[Stored records]
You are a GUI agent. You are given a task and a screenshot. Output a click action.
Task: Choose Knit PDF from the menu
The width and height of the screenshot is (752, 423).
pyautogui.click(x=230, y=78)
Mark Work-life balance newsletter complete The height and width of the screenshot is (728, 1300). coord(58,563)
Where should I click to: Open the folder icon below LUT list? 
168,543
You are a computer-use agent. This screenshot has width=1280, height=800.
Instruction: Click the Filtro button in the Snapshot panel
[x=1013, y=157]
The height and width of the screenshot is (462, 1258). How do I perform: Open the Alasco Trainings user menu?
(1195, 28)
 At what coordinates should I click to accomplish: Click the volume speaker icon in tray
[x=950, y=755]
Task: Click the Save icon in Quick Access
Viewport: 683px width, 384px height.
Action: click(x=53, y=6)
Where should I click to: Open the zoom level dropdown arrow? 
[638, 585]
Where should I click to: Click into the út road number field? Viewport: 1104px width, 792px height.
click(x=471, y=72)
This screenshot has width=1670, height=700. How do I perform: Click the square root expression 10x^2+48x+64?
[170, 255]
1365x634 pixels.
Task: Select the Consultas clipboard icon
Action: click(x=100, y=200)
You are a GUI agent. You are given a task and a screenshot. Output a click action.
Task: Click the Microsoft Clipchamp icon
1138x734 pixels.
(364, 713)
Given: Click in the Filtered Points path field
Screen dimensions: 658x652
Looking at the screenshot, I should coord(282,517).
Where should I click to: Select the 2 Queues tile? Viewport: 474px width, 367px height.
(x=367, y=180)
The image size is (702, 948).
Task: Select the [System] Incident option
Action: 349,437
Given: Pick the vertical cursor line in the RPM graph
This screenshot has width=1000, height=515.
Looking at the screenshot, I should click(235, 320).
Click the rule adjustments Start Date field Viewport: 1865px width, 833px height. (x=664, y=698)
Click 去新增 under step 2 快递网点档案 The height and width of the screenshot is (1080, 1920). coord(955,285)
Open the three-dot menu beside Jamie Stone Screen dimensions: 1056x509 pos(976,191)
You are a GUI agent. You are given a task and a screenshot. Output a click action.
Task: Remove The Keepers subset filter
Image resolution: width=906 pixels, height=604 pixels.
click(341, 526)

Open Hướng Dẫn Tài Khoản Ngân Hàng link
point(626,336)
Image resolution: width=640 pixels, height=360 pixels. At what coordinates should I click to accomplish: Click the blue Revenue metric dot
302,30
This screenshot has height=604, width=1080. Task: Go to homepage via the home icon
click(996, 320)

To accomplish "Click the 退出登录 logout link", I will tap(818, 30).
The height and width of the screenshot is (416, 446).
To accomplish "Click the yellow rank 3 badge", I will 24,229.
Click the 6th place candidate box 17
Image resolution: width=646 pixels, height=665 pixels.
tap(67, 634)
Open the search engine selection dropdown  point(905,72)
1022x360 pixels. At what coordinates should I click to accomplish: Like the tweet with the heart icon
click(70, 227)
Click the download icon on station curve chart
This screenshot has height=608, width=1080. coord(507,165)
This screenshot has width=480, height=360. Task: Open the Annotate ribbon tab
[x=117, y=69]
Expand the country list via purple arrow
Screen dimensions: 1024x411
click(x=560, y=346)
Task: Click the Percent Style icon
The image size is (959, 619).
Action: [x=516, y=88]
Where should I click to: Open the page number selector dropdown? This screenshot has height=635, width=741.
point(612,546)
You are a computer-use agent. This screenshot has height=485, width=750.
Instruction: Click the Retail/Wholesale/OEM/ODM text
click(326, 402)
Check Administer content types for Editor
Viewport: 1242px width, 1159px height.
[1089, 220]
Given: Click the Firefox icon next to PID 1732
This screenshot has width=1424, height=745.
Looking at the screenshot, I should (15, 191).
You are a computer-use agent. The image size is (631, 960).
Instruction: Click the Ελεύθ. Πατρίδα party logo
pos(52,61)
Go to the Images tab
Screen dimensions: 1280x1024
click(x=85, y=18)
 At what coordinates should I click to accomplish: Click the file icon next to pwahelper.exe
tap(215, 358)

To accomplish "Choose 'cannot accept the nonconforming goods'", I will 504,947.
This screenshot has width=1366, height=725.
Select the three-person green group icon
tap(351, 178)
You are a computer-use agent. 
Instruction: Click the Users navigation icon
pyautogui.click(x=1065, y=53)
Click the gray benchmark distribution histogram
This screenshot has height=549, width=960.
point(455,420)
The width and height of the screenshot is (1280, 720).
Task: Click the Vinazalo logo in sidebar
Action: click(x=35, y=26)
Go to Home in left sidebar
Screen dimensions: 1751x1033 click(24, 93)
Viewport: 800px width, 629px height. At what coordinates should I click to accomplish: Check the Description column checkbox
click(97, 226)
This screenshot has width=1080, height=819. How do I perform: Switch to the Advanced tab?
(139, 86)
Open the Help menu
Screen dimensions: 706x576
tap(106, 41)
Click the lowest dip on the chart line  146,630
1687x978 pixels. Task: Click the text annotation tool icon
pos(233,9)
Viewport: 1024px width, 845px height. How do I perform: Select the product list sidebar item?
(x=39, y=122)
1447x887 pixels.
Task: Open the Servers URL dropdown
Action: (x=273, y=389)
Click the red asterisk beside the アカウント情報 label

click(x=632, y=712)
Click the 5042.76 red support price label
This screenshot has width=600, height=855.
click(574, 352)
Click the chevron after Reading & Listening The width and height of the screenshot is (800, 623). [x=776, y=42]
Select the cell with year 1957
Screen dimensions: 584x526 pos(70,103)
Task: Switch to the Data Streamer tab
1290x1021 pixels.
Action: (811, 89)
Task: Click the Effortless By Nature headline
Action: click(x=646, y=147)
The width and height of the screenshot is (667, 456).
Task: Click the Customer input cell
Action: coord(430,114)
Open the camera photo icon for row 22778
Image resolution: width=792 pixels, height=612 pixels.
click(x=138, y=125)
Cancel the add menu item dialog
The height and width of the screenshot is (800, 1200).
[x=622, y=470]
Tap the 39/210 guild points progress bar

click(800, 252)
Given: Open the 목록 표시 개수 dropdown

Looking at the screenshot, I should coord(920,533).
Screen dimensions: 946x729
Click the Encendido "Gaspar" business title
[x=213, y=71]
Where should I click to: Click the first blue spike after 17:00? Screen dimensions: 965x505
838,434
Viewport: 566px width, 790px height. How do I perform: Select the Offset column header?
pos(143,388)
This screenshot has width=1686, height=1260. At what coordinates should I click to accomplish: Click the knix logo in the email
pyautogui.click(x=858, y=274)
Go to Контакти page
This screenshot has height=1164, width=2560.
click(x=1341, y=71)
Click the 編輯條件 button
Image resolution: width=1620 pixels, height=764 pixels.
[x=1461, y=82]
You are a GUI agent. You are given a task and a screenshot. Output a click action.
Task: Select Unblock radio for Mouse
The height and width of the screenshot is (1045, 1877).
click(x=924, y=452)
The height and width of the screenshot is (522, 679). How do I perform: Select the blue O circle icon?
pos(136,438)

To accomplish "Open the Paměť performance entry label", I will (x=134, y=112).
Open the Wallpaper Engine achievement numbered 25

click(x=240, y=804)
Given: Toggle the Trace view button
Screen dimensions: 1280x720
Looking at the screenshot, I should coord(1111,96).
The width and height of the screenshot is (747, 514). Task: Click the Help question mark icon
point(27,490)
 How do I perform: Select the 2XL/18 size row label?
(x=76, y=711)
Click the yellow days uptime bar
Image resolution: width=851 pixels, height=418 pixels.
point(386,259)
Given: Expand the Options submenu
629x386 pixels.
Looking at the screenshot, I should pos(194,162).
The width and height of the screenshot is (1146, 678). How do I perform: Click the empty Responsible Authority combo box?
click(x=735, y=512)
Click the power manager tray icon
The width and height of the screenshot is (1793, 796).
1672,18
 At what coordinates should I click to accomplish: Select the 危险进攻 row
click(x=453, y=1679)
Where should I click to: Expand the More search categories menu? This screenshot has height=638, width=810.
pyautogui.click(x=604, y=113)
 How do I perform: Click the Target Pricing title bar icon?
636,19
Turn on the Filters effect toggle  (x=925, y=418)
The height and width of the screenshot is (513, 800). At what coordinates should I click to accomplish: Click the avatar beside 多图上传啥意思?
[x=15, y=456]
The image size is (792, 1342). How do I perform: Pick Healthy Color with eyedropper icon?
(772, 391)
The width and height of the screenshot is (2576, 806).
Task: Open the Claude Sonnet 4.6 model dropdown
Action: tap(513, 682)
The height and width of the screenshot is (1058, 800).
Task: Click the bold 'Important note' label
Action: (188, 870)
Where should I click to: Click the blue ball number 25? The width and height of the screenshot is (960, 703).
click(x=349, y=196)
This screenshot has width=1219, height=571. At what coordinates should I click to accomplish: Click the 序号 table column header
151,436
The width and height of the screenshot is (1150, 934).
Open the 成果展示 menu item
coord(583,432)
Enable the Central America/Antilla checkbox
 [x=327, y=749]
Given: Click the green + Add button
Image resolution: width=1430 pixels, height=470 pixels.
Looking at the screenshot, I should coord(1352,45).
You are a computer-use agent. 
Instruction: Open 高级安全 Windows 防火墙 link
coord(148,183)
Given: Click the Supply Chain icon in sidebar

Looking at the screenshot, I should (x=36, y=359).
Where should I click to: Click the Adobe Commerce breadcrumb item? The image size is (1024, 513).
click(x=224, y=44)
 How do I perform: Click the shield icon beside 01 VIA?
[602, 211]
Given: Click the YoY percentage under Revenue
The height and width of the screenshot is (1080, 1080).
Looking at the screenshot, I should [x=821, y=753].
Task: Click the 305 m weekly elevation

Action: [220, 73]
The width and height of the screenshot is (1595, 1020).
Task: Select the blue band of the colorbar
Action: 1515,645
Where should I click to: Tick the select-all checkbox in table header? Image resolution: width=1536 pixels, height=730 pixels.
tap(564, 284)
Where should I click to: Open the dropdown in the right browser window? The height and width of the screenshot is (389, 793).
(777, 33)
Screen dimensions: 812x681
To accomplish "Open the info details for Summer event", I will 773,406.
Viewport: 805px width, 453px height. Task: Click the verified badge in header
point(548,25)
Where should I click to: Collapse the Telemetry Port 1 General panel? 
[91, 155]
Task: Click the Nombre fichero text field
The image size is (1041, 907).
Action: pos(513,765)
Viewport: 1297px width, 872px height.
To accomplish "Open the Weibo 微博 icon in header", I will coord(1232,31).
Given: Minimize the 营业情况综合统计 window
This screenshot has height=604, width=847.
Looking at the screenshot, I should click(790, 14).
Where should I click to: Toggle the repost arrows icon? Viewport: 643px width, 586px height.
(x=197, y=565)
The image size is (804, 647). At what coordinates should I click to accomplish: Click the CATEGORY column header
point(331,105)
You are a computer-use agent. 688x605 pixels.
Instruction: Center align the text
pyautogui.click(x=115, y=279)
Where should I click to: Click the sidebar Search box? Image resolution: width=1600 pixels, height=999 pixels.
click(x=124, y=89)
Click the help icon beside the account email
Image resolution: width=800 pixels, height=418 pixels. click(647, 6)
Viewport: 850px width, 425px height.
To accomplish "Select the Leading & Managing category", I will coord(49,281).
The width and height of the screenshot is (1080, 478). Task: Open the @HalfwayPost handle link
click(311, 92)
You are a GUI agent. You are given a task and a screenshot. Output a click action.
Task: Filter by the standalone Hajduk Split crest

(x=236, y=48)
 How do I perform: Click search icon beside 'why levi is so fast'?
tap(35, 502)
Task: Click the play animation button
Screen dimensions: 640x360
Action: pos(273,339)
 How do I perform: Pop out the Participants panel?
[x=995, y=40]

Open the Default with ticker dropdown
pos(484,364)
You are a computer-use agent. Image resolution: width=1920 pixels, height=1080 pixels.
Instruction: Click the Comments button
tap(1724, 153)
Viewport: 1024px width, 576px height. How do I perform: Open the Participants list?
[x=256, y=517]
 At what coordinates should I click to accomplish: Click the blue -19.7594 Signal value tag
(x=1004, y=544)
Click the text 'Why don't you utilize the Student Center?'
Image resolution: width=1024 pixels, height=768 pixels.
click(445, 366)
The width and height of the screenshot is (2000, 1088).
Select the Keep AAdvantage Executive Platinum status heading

▶ **HOW TO COMPLETE THIS TASK**
Work through the data and report how many of its lines hold the word "under", giving only the figure.

▶ **SOLUTION TO THIS TASK**
2